++++ INPUT FOR THIS TASK ++++

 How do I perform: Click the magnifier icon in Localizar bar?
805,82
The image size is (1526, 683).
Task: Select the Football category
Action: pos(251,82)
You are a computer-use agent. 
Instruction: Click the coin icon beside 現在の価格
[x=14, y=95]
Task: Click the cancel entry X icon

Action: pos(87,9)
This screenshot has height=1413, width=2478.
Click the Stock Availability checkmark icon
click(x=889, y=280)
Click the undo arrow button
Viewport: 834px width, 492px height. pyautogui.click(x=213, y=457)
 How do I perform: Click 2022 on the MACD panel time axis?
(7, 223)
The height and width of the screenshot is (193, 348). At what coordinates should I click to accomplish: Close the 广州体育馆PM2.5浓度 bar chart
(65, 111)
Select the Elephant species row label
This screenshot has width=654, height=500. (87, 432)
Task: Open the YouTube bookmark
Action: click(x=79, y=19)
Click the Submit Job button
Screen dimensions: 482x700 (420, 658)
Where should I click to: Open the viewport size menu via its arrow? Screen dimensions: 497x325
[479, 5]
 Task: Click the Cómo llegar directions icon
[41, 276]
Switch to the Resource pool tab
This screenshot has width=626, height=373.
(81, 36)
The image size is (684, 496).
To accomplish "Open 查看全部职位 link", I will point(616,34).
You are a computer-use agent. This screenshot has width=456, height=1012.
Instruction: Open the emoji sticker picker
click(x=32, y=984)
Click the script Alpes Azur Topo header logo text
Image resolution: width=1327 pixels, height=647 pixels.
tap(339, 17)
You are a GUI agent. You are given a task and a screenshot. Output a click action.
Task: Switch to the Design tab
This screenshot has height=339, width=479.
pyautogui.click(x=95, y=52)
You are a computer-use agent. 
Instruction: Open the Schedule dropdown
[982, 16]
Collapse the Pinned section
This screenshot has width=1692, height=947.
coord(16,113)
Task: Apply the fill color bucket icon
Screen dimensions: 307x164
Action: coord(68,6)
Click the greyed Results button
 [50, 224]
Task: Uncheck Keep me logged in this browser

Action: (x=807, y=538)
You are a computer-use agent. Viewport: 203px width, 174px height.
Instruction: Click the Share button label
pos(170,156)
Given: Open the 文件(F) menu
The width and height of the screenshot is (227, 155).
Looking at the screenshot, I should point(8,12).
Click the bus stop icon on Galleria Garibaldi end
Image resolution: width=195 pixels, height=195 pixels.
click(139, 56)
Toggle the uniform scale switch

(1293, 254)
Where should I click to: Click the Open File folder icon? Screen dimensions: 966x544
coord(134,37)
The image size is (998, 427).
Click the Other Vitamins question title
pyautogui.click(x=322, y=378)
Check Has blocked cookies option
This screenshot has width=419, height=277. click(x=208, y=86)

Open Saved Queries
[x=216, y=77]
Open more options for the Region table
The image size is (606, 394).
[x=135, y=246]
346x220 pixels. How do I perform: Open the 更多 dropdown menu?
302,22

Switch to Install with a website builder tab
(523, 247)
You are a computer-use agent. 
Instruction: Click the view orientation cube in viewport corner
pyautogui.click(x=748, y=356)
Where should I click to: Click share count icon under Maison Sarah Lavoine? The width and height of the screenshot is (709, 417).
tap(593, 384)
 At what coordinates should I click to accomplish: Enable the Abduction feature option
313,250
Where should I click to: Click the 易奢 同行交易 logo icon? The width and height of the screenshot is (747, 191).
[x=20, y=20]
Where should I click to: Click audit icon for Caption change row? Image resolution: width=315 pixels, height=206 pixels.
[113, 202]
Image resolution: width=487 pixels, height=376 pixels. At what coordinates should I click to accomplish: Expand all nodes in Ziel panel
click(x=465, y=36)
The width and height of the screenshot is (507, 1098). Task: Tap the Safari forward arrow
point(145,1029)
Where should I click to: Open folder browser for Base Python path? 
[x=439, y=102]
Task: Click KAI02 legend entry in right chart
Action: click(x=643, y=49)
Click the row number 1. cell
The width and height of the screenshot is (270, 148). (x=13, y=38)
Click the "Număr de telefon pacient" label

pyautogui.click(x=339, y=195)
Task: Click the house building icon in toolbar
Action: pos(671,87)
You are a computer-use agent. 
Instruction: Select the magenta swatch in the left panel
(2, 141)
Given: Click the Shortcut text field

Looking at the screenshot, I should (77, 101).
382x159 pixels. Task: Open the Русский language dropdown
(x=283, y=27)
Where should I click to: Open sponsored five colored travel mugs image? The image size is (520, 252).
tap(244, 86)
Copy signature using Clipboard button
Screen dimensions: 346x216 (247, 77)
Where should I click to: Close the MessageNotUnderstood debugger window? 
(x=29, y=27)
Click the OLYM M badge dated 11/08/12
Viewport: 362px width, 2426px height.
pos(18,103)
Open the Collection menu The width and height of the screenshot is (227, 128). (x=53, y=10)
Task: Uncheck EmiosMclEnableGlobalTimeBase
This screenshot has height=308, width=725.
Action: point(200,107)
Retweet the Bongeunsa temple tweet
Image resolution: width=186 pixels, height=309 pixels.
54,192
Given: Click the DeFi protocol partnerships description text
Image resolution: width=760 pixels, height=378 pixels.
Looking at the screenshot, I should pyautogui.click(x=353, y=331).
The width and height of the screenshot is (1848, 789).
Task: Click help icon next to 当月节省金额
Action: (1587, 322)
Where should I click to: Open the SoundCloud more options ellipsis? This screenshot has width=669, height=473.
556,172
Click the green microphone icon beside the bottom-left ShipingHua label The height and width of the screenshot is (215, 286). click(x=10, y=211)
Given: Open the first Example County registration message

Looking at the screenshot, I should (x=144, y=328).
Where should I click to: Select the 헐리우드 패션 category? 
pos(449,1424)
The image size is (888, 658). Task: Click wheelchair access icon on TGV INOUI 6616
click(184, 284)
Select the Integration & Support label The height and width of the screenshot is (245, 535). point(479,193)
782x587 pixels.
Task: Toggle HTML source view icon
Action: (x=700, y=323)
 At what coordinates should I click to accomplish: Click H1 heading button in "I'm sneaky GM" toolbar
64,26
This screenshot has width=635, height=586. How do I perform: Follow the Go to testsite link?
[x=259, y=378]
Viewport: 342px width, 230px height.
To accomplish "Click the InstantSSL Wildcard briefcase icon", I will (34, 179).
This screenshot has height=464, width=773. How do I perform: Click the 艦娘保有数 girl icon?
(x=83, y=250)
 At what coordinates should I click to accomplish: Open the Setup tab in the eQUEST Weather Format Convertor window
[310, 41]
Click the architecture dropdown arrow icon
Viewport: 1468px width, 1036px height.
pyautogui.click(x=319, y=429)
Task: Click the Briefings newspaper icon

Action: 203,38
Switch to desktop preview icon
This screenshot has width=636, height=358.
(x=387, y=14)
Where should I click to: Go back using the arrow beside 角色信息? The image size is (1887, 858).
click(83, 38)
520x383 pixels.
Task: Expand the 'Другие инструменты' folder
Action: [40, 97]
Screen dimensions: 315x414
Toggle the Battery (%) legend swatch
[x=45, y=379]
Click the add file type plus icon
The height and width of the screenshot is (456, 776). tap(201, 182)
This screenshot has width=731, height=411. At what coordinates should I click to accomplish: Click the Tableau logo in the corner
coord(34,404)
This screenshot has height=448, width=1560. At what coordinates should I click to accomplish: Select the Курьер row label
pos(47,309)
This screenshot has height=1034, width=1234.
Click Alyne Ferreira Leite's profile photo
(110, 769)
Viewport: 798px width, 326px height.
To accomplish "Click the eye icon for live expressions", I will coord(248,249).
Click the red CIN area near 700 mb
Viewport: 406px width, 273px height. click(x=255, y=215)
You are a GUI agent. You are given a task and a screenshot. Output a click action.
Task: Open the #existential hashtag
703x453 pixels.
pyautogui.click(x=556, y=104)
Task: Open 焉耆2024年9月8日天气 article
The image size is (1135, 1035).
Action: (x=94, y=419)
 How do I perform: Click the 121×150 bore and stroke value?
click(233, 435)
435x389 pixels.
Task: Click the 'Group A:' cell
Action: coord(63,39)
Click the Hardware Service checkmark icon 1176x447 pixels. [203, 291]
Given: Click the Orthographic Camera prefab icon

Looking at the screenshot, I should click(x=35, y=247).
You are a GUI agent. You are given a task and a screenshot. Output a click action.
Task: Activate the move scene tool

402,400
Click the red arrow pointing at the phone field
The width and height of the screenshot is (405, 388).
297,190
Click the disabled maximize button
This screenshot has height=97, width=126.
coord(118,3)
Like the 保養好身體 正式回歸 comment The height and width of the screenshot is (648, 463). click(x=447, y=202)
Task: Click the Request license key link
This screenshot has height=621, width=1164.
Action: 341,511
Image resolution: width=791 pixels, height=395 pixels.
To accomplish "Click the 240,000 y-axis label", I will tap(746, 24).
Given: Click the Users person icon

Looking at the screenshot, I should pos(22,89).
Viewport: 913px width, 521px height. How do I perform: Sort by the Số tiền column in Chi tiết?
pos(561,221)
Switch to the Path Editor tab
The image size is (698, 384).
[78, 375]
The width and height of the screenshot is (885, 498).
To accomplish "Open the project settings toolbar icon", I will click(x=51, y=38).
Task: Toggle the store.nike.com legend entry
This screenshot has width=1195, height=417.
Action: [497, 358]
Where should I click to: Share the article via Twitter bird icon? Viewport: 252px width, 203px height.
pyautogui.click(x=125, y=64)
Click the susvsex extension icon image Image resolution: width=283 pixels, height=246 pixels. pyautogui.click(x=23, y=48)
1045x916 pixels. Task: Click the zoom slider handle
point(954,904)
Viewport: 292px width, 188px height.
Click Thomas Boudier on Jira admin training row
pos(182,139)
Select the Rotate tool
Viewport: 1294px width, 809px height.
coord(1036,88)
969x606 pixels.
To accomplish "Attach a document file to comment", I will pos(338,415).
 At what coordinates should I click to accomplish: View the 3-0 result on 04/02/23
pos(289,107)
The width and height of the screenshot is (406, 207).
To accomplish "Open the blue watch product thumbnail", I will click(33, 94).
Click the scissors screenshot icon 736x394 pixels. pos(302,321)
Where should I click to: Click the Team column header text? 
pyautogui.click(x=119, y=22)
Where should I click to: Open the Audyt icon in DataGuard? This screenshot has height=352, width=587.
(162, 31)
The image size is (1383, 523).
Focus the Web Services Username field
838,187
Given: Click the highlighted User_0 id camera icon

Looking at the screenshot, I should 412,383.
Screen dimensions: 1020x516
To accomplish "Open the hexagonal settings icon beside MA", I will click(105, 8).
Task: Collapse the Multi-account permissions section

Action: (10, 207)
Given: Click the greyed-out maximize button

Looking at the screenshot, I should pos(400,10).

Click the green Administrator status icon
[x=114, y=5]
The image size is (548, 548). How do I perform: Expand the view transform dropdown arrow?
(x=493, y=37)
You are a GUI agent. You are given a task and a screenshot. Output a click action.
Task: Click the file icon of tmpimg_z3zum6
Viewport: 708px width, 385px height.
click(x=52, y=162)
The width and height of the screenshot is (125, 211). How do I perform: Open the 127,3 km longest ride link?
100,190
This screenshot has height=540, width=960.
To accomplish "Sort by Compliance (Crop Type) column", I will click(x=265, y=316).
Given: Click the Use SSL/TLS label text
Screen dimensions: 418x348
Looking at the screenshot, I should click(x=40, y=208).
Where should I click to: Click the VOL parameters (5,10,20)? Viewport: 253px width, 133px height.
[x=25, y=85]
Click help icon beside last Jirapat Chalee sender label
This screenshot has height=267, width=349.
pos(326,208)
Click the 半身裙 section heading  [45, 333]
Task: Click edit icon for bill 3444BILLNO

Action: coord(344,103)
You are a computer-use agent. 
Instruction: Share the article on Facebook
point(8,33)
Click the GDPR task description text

++++

WHAT IS EXPECTED.
Rewrite the entries as a JSON list of strings, from the first line through the line containing "Action: pos(87,9)", one string per line with blank lines omitted.

COMPLETE RESPONSE.
[
  " How do I perform: Click the magnifier icon in Localizar bar?",
  "805,82",
  "The image size is (1526, 683).",
  "Task: Select the Football category",
  "Action: pos(251,82)",
  "You are a computer-use agent. ",
  "Instruction: Click the coin icon beside 現在の価格",
  "[x=14, y=95]",
  "Task: Click the cancel entry X icon",
  "Action: pos(87,9)"
]